#### [DATA SHOWN]
■ ■ ■ ■

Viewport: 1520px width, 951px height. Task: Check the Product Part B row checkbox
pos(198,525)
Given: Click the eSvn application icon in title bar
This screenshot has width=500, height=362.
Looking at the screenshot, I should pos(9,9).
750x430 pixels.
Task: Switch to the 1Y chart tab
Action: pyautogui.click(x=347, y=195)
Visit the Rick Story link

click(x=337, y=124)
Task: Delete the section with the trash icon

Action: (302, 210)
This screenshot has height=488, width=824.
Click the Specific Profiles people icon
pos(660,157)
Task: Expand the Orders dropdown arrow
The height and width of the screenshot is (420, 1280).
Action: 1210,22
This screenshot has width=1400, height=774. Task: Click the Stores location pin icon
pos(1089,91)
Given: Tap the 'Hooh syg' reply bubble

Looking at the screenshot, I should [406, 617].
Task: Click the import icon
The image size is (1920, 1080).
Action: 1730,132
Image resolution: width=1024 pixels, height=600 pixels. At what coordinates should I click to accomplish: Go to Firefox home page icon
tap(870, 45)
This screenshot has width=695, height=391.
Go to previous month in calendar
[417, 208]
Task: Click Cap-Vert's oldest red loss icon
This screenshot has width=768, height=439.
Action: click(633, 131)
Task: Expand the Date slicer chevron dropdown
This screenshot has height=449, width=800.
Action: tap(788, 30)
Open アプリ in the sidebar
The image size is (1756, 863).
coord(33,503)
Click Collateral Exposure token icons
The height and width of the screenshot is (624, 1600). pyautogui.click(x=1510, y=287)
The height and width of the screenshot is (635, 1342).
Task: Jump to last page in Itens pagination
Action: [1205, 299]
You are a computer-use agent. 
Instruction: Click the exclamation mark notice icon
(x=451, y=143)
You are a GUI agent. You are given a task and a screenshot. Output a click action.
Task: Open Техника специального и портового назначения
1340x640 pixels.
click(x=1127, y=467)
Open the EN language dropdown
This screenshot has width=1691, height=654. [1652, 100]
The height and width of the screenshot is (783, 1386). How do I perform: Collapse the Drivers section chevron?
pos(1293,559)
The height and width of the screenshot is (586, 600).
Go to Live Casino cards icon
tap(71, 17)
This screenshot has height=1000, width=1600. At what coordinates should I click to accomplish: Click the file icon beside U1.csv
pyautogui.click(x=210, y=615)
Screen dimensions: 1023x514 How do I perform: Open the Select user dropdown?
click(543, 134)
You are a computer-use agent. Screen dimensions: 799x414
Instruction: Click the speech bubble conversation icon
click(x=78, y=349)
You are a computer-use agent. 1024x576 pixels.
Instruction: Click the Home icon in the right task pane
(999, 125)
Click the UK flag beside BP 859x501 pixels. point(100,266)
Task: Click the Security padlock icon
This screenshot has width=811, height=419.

■ ■ ■ ■

Your answer is the line containing "Screen dimensions: 1023x514" plus every line after it through the end of the entries, given again exactly and alone.

#### [SOLVED PROBLEM]
Screen dimensions: 1023x514 How do I perform: Open the Select user dropdown?
click(543, 134)
You are a computer-use agent. Screen dimensions: 799x414
Instruction: Click the speech bubble conversation icon
click(x=78, y=349)
You are a computer-use agent. 1024x576 pixels.
Instruction: Click the Home icon in the right task pane
(999, 125)
Click the UK flag beside BP 859x501 pixels. point(100,266)
Task: Click the Security padlock icon
This screenshot has width=811, height=419.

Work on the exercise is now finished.